As far as I can imagine I am not counting any paths more than once so I am not sure why it is so slow. Any ideas on how I can improve this code?
Pham Dang on 12 Aug 2016
You are using a greedy algorithm and the number of cases to test is really huge. In the "Problem 15", the order of magnitude of the solution is 10^11. If each step of your algorithm takes 1µs (and I expect it to longer), it would take about 28 hours to perform the whole algorithm.
To solve this problem, I used graphs : each corner can be represented as a node. The path between each corner is represented by a vertex. This graph has cycles.

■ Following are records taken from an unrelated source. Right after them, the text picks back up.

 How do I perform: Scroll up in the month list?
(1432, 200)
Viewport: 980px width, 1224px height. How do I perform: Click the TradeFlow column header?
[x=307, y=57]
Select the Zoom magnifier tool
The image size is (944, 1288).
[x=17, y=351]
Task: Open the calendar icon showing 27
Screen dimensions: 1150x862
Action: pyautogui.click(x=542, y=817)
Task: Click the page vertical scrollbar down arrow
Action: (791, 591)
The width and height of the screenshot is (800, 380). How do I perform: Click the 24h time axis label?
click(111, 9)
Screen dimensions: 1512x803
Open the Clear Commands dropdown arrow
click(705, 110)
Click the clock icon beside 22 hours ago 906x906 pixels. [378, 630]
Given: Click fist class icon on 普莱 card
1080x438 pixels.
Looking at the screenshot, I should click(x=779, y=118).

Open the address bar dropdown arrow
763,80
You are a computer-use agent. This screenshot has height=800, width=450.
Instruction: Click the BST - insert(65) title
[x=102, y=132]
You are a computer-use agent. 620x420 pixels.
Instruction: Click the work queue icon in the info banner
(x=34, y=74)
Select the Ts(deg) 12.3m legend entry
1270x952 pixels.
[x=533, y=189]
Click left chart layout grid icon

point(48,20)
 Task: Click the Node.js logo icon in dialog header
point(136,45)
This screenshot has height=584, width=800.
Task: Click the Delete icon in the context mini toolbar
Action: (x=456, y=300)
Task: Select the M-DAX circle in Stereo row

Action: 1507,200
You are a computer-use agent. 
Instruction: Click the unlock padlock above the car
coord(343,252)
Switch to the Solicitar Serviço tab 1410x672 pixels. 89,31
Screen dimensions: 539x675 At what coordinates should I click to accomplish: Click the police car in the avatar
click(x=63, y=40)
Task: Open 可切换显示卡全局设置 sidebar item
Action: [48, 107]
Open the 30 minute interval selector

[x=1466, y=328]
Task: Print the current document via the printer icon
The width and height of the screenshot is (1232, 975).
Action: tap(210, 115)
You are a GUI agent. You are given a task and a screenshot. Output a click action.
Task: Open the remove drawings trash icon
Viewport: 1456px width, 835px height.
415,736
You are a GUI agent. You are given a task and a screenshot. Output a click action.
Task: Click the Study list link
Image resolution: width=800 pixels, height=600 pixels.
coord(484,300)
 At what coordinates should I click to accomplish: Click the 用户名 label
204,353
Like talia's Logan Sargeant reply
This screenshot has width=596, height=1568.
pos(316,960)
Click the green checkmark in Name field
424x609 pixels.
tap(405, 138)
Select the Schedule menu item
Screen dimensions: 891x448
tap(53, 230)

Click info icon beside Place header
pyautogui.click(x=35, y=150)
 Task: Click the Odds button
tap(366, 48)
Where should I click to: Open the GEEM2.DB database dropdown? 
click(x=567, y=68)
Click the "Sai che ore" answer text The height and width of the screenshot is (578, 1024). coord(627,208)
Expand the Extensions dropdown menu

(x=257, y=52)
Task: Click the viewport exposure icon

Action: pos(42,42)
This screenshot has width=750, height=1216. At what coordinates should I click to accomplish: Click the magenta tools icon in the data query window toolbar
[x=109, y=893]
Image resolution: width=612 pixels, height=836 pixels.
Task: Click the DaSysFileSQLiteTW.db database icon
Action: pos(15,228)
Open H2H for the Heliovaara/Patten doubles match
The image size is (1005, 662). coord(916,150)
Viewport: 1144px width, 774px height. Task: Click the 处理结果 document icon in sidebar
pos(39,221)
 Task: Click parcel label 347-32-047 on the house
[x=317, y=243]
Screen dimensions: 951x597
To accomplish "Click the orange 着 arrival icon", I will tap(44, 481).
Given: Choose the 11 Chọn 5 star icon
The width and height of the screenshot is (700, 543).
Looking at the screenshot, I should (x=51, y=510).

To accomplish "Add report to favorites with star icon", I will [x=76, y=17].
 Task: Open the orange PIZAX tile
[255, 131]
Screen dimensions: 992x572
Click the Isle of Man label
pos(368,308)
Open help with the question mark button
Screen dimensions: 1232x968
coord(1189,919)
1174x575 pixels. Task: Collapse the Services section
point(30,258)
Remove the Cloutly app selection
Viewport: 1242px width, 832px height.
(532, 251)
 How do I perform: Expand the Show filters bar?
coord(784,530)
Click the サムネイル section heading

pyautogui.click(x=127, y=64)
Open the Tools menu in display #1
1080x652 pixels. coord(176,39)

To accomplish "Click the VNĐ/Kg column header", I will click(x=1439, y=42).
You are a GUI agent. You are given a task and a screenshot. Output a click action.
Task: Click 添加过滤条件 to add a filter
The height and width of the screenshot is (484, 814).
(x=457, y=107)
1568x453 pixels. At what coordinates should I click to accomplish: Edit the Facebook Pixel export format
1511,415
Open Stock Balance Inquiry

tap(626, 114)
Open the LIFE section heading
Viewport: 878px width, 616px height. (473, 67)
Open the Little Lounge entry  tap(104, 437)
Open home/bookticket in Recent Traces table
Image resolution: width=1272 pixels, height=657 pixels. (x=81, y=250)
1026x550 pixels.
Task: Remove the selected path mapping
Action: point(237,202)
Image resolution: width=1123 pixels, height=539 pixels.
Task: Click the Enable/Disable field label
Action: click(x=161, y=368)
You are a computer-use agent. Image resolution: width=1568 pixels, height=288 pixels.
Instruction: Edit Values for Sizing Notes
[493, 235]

The vertices leaving a given node have to be weighted by a coefficient which is obtain by summing the weights of the vertices arriving to this node.
For example :
1--2--4--7
| | | |
3--5--8--11
| | | |
6--9--12-14
| | | |
10-13-15-16
gives : (the nodes are integers alone and the vertices and weights are marked with slashes and brackets)
1
[1]/ \[1]
2 3
[1]/ \[1][1]/ \[1]
4 5 6
[1]/ \[1] [2]/ \[2] [1]/ \[1]
7 8 9 10
[1]\ /[3] [3]\ /[3] [3]\ /[1]
11 12 13
[4]\ /[6] [6]\ /[4]
14 15
[10]\ /[10]
16
[20]
The number of paths are the sum of external weights below the widest row of nodes : ([1] + [4] + [10] + [20])*2 = 70
Building this tree and counting the weights with a program is much faster than the greedy approach.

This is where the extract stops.